**Task**: Lines to restate from the data below: from the one containing "Where should I click to: Open the supermaven" to the one containing "Given: Click the [deg] units label", both included. Give them again exactly, and only them.

Saved data entries
——————
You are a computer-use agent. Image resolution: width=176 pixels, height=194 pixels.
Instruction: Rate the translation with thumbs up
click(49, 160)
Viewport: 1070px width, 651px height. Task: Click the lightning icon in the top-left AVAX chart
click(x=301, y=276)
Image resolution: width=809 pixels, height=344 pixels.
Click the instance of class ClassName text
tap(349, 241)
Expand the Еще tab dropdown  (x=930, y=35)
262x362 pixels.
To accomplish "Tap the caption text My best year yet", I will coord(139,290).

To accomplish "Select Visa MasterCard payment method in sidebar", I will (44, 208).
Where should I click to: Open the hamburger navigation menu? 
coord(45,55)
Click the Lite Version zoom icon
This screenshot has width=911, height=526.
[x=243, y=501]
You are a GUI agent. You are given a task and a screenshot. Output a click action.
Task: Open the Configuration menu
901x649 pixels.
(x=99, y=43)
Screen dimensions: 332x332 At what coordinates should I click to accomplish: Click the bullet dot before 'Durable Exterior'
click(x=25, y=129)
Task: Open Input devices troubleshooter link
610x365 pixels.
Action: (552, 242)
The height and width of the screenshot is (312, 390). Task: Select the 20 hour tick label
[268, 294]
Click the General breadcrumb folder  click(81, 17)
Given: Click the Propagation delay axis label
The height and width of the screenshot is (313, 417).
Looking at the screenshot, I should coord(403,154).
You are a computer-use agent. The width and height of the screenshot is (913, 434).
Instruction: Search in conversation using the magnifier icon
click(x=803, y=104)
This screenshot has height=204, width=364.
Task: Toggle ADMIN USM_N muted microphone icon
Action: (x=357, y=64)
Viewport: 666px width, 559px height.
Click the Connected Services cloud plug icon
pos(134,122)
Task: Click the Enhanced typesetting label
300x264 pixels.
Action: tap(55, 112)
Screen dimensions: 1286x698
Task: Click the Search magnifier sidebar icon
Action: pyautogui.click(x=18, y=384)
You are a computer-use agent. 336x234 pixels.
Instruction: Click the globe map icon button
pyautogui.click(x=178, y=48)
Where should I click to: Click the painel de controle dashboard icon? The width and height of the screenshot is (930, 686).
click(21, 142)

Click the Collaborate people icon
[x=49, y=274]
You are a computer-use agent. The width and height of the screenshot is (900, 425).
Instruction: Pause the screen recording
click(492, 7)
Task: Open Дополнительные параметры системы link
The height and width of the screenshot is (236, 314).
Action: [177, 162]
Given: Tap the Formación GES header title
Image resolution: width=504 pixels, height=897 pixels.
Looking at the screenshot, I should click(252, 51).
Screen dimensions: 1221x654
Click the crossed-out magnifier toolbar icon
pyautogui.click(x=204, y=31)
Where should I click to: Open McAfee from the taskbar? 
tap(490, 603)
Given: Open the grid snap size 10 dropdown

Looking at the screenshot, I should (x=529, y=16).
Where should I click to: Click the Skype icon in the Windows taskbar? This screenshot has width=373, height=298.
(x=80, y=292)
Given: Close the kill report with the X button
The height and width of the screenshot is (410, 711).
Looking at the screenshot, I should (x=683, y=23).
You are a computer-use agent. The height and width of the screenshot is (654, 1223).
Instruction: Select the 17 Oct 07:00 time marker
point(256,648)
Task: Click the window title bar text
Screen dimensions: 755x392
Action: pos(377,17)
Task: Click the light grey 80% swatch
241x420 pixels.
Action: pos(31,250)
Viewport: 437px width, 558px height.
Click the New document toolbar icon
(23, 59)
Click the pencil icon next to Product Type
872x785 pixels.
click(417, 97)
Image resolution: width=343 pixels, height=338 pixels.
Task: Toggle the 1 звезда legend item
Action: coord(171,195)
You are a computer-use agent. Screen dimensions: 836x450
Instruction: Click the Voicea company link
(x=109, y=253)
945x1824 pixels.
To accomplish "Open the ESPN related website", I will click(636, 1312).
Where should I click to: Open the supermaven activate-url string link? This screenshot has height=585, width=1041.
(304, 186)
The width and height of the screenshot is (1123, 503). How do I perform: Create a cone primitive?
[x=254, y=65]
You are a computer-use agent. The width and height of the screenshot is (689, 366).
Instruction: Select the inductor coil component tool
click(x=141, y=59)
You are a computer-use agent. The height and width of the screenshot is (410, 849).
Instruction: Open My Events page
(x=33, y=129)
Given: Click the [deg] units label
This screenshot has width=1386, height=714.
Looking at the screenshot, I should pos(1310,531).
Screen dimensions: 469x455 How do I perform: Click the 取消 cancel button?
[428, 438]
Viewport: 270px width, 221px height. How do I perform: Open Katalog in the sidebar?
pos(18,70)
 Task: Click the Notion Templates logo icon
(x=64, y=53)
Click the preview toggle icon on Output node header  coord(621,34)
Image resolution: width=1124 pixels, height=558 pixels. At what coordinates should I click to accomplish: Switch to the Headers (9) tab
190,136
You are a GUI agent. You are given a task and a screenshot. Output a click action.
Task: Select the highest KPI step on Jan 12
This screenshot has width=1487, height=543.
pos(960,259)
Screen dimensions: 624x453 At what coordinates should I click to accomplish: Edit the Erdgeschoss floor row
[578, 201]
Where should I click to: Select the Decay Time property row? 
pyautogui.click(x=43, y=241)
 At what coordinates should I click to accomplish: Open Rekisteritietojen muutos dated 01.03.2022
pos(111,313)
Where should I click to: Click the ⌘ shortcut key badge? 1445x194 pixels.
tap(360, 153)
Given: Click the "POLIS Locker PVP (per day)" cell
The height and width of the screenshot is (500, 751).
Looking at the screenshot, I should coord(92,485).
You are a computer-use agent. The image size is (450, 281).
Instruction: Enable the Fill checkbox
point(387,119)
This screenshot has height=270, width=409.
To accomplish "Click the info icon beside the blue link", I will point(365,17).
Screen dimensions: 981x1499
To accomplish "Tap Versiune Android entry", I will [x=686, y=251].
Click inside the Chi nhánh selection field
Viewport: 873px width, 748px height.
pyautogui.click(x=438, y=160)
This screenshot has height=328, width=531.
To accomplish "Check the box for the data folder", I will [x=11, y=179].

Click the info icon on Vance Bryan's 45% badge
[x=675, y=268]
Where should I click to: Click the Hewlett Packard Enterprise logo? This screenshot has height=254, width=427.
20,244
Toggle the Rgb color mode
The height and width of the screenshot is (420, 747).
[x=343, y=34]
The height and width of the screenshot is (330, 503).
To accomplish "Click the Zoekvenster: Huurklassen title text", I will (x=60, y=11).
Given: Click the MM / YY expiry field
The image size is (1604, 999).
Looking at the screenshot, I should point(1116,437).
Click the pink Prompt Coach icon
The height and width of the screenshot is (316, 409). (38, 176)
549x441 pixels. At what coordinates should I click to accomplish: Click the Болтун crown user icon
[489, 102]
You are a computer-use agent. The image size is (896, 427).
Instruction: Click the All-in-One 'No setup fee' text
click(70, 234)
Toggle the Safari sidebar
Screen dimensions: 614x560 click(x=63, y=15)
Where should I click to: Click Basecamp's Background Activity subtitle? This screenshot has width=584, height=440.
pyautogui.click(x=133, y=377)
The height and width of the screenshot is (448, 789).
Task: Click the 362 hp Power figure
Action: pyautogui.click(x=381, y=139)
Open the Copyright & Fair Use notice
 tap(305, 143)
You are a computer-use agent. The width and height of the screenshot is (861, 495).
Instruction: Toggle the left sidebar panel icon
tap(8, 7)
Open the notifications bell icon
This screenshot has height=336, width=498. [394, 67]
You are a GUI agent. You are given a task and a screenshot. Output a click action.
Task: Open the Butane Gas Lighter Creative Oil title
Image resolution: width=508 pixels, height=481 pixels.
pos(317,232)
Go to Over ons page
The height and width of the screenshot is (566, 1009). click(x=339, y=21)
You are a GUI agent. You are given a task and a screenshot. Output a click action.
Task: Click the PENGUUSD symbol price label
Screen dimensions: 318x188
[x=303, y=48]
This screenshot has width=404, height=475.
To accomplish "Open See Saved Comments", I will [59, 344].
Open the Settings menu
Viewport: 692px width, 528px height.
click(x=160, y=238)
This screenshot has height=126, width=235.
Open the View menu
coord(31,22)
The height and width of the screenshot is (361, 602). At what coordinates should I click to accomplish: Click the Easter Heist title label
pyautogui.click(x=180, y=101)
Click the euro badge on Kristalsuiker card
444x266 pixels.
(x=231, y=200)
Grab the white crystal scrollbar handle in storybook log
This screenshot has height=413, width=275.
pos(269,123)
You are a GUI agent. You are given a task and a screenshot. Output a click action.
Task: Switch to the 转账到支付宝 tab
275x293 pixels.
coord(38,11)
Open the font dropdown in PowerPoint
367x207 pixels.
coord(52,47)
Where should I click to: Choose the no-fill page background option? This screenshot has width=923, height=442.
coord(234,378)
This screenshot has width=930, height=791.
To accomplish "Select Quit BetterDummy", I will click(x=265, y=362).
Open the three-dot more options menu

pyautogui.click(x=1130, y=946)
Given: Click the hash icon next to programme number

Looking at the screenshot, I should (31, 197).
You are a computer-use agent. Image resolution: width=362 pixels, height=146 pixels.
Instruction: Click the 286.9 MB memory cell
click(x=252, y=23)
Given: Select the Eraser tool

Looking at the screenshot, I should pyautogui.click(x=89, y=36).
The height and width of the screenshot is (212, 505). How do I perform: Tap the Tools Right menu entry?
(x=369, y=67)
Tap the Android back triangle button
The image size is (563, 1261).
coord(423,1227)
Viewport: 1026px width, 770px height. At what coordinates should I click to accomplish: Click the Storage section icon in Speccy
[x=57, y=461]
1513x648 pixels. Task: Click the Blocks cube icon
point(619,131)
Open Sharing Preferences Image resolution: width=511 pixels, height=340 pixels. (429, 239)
——————
**Response**:
Where should I click to: Open the supermaven activate-url string link? This screenshot has height=585, width=1041.
(304, 186)
The width and height of the screenshot is (1123, 503). How do I perform: Create a cone primitive?
[x=254, y=65]
You are a computer-use agent. The width and height of the screenshot is (689, 366).
Instruction: Select the inductor coil component tool
click(x=141, y=59)
You are a computer-use agent. The height and width of the screenshot is (410, 849).
Instruction: Open My Events page
(x=33, y=129)
Given: Click the [deg] units label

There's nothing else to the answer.